Given problem: Reproduce without alteration the portion of the items below that opens with the line containing "Given: Click the vertical scrollbar thumb" and closes with the line containing "tap(335, 40)", including both of those lines. Output that portion alone.

Supplied material:
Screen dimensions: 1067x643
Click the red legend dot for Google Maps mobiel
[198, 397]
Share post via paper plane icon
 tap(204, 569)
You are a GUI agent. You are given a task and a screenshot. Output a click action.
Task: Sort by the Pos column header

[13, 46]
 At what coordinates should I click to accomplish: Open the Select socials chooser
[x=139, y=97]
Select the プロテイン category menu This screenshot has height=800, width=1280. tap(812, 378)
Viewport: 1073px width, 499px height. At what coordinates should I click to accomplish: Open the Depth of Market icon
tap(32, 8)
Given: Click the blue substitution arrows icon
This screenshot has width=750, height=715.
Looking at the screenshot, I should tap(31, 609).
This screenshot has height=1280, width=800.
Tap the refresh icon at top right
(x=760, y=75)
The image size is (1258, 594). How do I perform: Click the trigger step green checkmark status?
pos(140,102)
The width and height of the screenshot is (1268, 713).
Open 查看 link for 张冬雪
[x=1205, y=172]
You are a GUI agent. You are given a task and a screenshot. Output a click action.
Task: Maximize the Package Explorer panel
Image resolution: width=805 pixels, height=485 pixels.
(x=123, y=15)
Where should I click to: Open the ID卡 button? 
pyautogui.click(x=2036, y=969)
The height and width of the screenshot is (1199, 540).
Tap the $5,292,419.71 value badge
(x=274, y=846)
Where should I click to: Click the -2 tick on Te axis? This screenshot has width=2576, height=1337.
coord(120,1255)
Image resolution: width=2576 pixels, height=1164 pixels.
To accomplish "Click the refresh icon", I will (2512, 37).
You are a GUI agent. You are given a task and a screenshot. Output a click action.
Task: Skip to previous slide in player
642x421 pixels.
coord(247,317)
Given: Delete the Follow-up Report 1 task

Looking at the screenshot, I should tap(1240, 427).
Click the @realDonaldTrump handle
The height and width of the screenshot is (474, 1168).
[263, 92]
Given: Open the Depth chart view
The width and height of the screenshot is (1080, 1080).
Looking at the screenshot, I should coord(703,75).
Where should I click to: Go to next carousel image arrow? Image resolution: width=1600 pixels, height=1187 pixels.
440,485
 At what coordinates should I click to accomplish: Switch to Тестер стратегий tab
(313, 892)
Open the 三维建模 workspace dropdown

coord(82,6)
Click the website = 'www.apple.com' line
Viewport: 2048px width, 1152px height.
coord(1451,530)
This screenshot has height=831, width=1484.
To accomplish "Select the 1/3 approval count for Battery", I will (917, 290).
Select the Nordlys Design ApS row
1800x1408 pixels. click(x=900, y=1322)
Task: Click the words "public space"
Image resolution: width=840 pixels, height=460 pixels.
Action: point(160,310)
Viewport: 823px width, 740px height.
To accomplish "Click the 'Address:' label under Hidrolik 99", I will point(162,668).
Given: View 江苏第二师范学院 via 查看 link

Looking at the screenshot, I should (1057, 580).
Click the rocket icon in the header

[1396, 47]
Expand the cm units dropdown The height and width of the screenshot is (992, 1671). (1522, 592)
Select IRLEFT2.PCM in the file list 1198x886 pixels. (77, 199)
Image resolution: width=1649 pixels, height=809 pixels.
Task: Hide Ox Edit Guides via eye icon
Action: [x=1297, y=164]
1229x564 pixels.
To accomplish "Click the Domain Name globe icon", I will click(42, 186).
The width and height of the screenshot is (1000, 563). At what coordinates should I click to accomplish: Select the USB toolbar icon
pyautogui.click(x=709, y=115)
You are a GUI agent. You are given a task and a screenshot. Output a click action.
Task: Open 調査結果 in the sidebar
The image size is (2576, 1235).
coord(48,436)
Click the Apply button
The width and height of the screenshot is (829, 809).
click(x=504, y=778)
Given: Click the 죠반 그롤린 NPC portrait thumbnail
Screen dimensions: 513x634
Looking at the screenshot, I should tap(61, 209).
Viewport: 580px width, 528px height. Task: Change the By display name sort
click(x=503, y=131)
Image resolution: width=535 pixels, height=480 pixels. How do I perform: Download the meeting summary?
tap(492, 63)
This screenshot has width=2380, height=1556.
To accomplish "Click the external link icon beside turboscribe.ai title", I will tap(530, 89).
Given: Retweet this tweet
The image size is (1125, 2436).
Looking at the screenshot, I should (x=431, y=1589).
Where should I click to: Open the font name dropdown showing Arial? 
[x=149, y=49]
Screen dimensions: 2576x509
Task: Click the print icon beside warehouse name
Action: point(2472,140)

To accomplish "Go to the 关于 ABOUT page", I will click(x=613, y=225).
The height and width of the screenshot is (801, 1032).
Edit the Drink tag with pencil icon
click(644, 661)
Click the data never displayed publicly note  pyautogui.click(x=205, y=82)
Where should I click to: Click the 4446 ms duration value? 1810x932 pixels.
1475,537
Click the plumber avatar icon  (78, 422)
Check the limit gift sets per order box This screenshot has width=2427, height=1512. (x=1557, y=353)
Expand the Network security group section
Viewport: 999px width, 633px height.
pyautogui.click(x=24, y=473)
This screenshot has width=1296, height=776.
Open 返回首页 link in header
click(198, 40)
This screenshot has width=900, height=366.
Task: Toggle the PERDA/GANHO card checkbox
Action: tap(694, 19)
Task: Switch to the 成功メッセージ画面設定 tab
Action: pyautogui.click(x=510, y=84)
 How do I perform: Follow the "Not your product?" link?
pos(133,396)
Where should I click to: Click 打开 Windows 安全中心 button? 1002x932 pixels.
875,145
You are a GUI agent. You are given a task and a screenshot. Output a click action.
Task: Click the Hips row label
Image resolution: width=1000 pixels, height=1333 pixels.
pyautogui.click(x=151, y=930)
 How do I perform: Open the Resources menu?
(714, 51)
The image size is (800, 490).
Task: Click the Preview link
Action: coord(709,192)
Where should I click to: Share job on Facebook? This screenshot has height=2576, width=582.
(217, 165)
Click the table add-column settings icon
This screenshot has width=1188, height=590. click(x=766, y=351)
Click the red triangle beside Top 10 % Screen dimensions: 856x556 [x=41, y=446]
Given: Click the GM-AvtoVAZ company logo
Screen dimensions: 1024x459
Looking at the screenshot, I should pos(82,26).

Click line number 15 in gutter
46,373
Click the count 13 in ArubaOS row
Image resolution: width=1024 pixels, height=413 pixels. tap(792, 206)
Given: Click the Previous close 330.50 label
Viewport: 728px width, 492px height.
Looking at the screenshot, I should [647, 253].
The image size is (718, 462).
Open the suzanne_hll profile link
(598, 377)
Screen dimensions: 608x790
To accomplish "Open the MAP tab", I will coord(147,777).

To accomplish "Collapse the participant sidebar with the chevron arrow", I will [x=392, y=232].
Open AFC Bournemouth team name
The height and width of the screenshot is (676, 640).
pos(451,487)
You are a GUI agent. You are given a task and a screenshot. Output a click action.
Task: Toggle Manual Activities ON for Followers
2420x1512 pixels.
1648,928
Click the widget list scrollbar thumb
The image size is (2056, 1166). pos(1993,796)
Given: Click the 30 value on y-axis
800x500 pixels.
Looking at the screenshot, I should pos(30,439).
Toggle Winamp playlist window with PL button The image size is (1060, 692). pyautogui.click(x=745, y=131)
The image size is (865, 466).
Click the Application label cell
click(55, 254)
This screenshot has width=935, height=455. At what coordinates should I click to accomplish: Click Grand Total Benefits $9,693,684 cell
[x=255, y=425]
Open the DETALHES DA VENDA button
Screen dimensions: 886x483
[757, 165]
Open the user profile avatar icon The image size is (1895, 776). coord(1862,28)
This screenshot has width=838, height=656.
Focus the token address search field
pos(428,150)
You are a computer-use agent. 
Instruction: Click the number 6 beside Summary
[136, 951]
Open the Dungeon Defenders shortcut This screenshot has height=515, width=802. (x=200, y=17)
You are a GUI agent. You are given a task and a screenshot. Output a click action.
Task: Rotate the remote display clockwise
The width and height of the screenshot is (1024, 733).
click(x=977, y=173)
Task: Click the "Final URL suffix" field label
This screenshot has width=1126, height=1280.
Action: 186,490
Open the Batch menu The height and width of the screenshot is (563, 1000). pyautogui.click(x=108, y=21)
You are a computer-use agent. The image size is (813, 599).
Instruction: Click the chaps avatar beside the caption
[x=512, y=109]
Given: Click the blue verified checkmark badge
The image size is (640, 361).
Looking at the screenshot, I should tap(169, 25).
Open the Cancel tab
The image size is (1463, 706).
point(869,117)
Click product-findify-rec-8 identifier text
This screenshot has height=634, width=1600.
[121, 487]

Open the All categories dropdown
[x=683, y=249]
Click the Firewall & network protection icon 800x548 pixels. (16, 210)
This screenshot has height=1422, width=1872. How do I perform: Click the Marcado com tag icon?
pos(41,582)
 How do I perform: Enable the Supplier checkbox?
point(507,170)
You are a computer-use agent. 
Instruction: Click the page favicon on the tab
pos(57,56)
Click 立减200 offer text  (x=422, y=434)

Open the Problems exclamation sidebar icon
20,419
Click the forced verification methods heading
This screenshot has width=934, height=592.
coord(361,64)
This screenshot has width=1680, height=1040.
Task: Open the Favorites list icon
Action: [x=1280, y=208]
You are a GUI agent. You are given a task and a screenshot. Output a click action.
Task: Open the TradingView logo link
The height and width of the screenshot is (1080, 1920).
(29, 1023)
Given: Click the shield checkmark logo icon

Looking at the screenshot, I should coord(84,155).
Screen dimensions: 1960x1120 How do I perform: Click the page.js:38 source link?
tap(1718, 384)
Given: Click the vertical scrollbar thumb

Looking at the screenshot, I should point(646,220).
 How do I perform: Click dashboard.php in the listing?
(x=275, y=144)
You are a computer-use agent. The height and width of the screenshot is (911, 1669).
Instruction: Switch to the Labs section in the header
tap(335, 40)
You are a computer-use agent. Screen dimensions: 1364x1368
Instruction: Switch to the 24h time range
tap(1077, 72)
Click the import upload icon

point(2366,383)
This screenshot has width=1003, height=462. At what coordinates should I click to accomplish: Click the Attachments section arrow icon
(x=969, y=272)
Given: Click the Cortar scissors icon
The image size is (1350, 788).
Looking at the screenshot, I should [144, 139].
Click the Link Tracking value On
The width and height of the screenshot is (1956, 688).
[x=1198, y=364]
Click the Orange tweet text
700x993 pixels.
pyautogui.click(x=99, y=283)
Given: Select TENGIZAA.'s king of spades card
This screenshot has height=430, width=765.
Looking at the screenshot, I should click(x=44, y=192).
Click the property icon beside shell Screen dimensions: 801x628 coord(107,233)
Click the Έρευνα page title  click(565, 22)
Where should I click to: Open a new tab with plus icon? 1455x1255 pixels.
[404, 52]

Full solution:
Given: Click the vertical scrollbar thumb

Looking at the screenshot, I should point(646,220).
 How do I perform: Click dashboard.php in the listing?
(x=275, y=144)
You are a computer-use agent. The height and width of the screenshot is (911, 1669).
Instruction: Switch to the Labs section in the header
tap(335, 40)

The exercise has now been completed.